About 60 people filled Cornerstone Ministries Church to help shape details for future fire service in the McCoole area and to hear answers as to how their fire station ended up nearly $1 million in debt and in foreclosure.
The meeting was hosted by Dick DeVore, the director of the department of emergency services for Allegany County. Also present were area fire officials, along with Bill Valentine and Michael McKay, county commissioners.
The once-solvent McCoole Volunteer Fire Department, which McKay acknowledged as a “jewel” in the area before its slow demise, had only one fire truck and four firefighters when county officials closed it in April.
At the meeting, citizens raised a hand to speak and were not required to give their names.
“Where was the county when our fire station was being cannibalized?” asked one citizen.
Nerves were raw among McCoole residents who wanted answers for what they see as a mismanagement of the fire station’s assets during the administration of Fire Chief Charles Pearce Jr.
Allegany County State’s Attorney Michael Twigg has revealed that an investigation is continuing in the handling of the fire station’s assets.

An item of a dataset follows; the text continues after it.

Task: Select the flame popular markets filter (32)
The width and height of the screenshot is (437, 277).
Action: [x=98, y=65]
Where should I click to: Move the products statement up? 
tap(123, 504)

Public records show fire station officials paid $3,800 rent to Hamburger Haven restaurant, of which Pearce is the resident agent, from 2004-2010. This was done in an apparent effort to raise money for the fire station.
Other residents complained that expensive equipment was purchased only to be sold off later.

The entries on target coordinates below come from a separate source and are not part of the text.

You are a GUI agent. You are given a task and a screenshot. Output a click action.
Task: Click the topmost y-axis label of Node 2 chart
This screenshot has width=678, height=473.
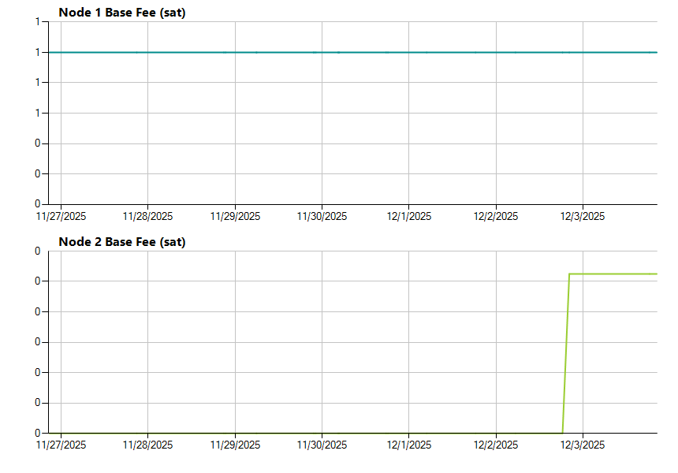tap(36, 251)
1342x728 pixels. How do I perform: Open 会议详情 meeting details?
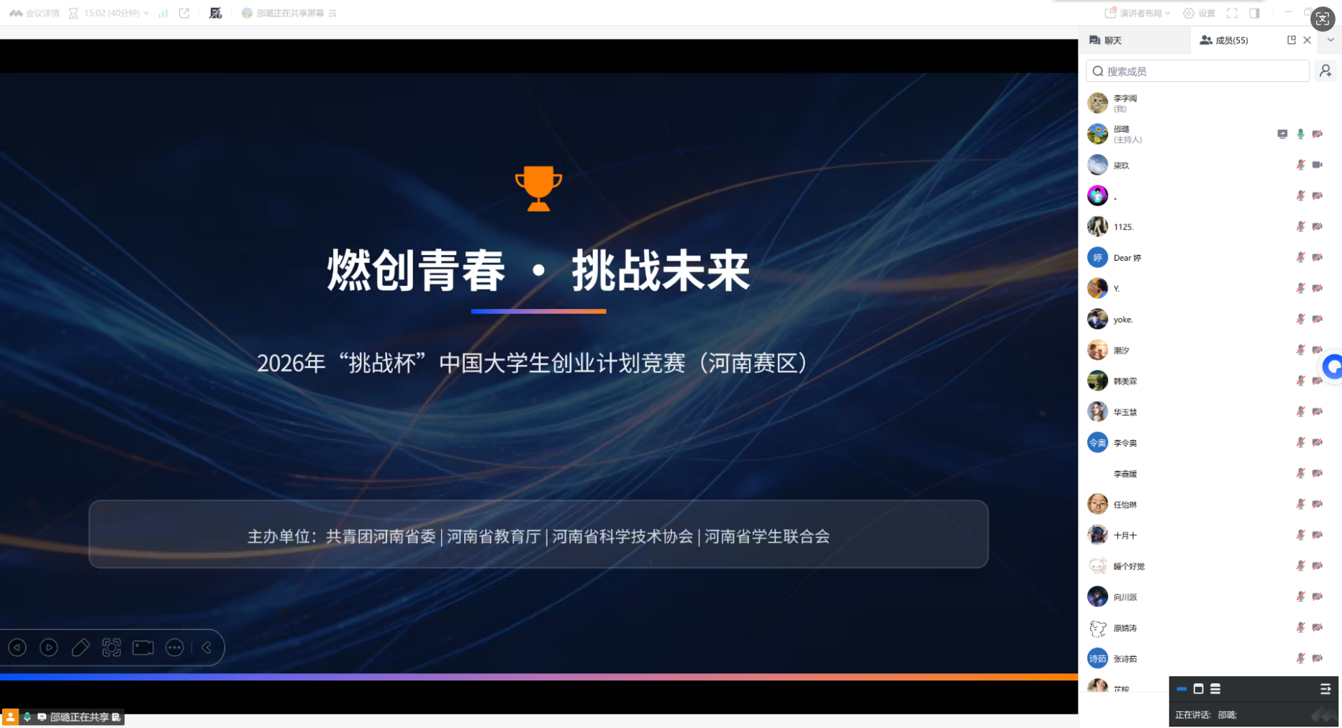(x=35, y=13)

DeVore asked that the meeting focus on the future.
Officials talked to the citizens about the creation of a McCoole substation administered by the Rawlings Volunteer Fire Department.
McCoole could have their fire district covered by Rawlings and Potomac of Westernport, with Keyser, W.Va., also responding as a mutual aid station.

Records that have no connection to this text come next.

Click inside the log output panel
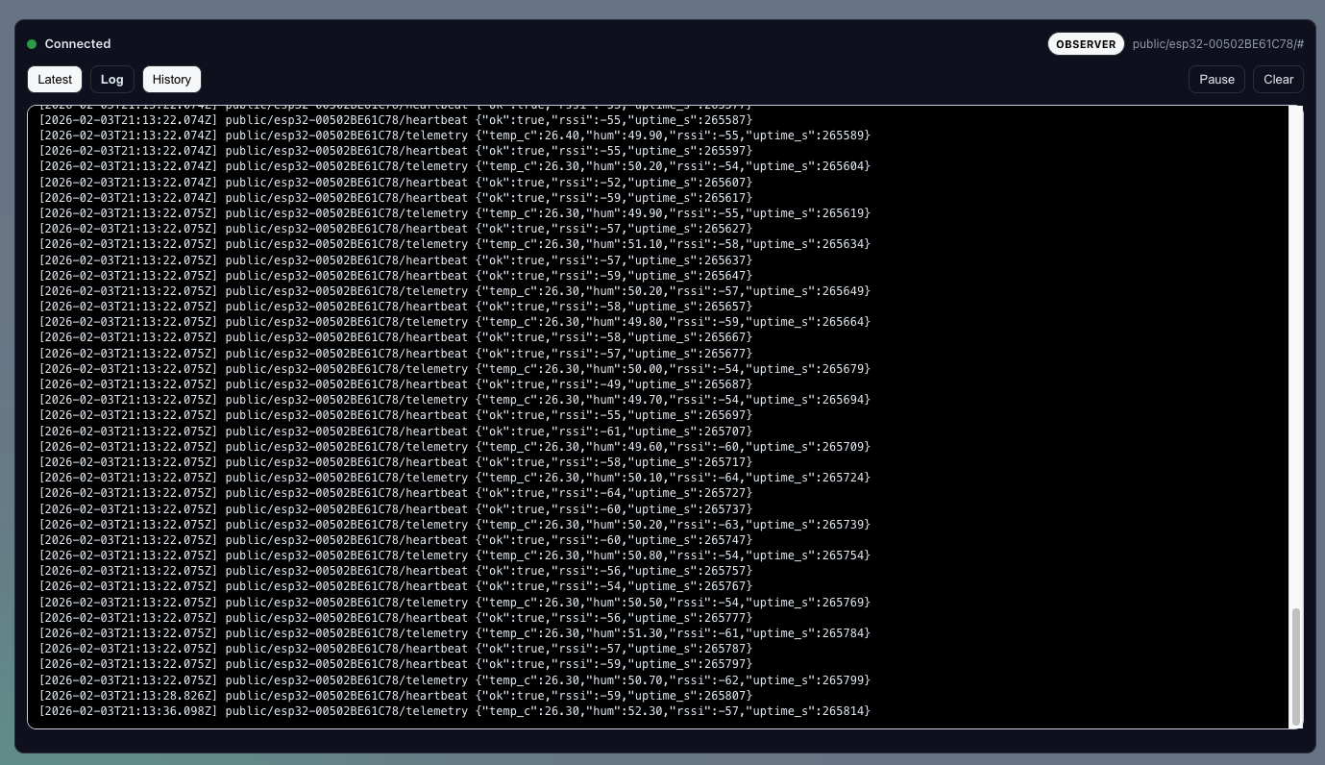Image resolution: width=1325 pixels, height=765 pixels. click(x=663, y=413)
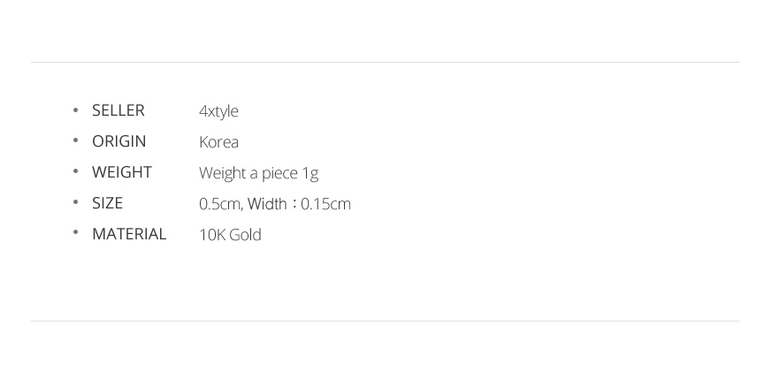This screenshot has height=386, width=772.
Task: Select the 10K Gold material value
Action: (230, 235)
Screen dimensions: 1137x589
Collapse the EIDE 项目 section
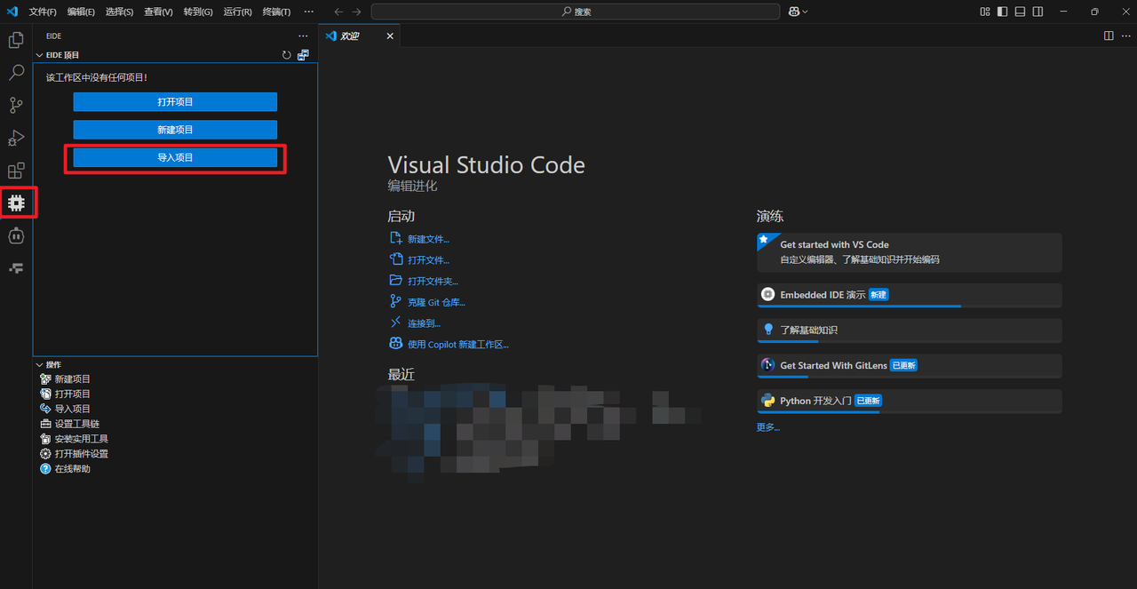[39, 54]
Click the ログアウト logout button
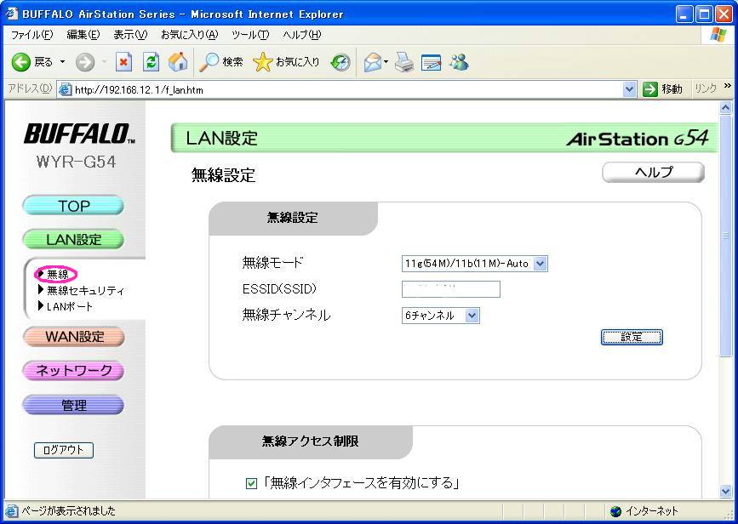Viewport: 738px width, 524px height. pyautogui.click(x=64, y=450)
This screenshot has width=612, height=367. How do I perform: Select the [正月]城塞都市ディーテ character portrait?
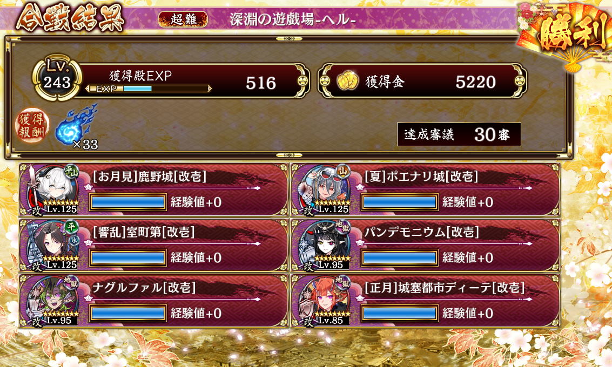[323, 300]
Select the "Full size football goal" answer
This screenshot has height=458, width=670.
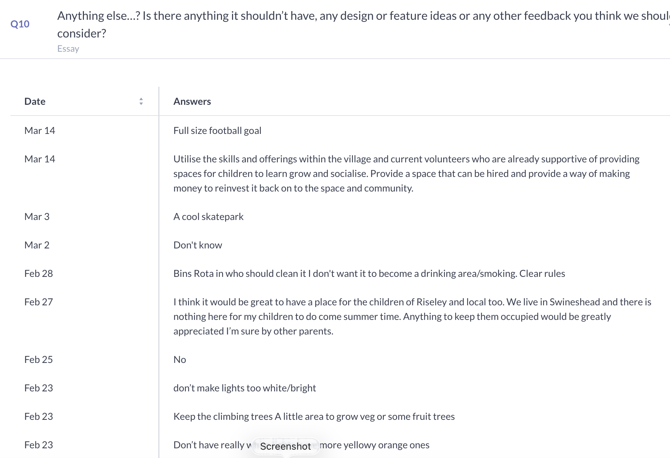[x=217, y=130]
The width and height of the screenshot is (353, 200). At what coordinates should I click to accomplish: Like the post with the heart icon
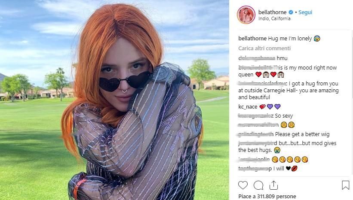pyautogui.click(x=243, y=185)
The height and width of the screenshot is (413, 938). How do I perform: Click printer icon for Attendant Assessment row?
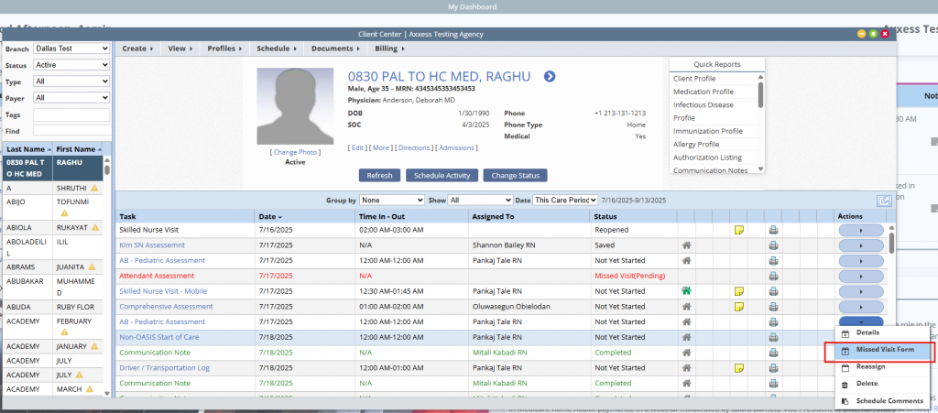(x=774, y=276)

DeVore, along with Wes Foor, fire chief of Rawlings, also spoke of the advantages of establishing a fire tax.
“When you have a fire tax, you have to have an annual audit by a certified public accountant,” said Foor.
Foor explained that an audit will help monitor the books and prevent the likelihood of any future foul play.
By a show of hands, the residents showed interest in a cooling off period before making any decisions on a substation or a fire tax.
With residents left pondering how it all happened, they expressed no mood for planning.
DeVore promised to have as many meetings as needed and set the next one for July 22 at 7 p.m. at the same location.
“We want to hear something from Mr. Twigg (state’s attorney). We need to hear some answers to all this,” said one citizen.
“We want a lawyer to pursue the past. The future will take care of itself,” said another resident.